Sometimes I run into problems when converting things into plugins, that I did not intend to be plugins at first.
Apart from stupid namings I made the main problem is that shadowtiddlers do not appear in lists if they are not explicitly invited.
Is there a cure to track down these problems?
btw: Why are shadowtiddlers treated different than normal systemtiddlers here?
That is a design decision.
Plugin tiddlers are treated as “shadow tiddlers”. Internally they are in a physically different “shadow- store”. Independent of their name. The shadow store is built at wiki startup and then is immutable.
User created tiddlers prefixed with $:/
are system tiddlers, which are stored in the “wiki store”.
Tiddlers prefixed $:/
are excluded from standard lists. (A design decision)
Since most plugin tiddlers are prefixed with $:/
(by convention) they become system tiddlers if they are modified by users.
If they are modified, they will be cloned into the “wiki-store”. The “wiki-store” takes precedence over the “shadow store”. – The user always wins
If an overwritten (shadow)tiddler is deleted, the real shadow tiddler can take over again. – That’s one of the major mechanisms that make TW so “fault resistent”.

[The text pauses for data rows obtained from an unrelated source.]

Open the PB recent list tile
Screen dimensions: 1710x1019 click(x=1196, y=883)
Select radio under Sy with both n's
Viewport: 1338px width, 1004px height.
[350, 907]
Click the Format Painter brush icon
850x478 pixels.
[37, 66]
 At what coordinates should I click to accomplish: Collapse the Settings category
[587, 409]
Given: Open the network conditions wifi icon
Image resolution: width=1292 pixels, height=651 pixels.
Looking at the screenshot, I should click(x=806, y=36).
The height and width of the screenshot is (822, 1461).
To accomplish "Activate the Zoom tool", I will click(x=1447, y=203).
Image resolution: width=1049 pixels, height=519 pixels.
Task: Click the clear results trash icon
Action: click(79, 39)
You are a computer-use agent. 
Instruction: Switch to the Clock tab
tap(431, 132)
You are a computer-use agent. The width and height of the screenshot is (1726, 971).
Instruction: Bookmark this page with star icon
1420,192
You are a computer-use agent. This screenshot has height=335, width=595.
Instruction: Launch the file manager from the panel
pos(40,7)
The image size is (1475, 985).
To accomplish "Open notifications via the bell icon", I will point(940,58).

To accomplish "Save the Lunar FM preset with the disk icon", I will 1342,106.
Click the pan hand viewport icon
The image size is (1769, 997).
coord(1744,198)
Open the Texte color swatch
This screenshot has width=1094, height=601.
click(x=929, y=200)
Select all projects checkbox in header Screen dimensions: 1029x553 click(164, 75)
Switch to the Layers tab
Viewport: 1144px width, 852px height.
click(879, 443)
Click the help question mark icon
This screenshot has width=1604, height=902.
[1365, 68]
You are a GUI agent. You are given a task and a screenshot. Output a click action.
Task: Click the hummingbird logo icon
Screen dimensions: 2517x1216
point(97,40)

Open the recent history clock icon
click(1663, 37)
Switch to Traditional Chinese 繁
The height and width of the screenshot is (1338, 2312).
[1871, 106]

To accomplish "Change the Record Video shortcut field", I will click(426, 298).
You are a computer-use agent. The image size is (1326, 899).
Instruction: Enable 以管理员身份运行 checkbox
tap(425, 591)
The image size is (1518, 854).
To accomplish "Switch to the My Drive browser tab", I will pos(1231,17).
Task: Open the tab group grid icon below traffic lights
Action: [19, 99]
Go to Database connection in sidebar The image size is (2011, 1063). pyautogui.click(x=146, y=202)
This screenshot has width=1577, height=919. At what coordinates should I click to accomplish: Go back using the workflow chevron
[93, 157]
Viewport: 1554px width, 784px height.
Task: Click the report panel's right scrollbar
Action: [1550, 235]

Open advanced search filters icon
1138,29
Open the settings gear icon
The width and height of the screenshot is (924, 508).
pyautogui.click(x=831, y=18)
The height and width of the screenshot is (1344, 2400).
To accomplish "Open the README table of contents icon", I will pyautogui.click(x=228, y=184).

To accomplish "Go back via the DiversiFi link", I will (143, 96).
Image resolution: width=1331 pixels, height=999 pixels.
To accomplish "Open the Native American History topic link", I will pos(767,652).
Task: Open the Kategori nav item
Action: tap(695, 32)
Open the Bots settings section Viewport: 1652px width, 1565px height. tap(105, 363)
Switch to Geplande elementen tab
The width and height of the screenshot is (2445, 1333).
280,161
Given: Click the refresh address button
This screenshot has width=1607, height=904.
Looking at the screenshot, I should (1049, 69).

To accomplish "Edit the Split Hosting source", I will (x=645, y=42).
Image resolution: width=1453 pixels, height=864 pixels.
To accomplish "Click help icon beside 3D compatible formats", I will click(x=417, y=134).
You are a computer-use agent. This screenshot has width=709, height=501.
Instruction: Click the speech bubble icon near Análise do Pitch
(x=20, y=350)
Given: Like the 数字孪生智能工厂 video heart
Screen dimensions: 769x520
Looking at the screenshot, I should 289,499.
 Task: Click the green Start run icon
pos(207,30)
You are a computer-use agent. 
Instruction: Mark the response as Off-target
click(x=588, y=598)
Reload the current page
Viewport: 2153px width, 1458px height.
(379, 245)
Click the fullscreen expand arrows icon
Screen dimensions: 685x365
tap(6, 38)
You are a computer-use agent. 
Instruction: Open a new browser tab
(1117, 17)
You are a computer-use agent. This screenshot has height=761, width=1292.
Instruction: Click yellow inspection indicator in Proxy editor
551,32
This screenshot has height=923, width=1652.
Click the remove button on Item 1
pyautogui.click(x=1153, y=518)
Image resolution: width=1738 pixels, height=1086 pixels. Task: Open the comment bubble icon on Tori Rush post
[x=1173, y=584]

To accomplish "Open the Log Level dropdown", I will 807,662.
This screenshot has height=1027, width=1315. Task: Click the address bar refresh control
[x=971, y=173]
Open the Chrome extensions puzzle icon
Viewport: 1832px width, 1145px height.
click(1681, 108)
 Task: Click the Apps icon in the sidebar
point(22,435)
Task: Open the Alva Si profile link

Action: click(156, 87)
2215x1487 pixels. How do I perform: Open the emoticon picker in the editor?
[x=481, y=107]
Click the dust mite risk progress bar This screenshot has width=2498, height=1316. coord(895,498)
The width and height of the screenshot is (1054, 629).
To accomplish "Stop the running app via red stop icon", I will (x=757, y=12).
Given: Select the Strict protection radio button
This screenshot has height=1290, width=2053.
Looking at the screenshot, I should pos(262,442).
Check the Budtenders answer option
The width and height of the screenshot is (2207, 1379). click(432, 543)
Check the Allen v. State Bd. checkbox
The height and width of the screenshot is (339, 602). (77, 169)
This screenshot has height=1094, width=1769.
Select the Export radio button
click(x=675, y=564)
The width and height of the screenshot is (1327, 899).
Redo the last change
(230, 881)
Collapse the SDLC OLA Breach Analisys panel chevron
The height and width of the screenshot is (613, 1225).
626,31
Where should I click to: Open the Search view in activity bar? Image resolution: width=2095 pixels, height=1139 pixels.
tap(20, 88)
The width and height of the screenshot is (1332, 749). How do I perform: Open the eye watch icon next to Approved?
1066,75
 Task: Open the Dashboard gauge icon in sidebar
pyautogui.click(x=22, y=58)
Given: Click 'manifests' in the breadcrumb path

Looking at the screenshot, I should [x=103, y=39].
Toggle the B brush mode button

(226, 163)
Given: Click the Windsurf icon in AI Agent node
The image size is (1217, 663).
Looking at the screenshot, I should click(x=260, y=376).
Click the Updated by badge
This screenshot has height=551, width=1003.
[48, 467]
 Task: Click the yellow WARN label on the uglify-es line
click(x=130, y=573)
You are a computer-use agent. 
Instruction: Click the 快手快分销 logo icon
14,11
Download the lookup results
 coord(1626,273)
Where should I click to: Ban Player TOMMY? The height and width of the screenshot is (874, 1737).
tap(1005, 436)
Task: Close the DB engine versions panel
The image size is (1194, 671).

Since the shadow-store and the wiki-store are physically separated, we need a mechanism to “invite” shadows into lists. That’s
-
[all[shadows]]
… which only shows the shadows. -
[all[shadows+tiddlers]]
shows both stores and overwritten shadows will win
That’s the reason, why shadows need to be treated differently.
hope that makes sense
From that point of view it makes complete sense … it only starts to be a problem when a tiddler is turned into a plugin/shadow-tiddler and does not appear in a list anymore where it is needed - there it would be more usefull to treat shadows and system to appear in lists alike.
There is a discussion going on, Using tiddlywiki documentation when contained in a plugin which has the same problem.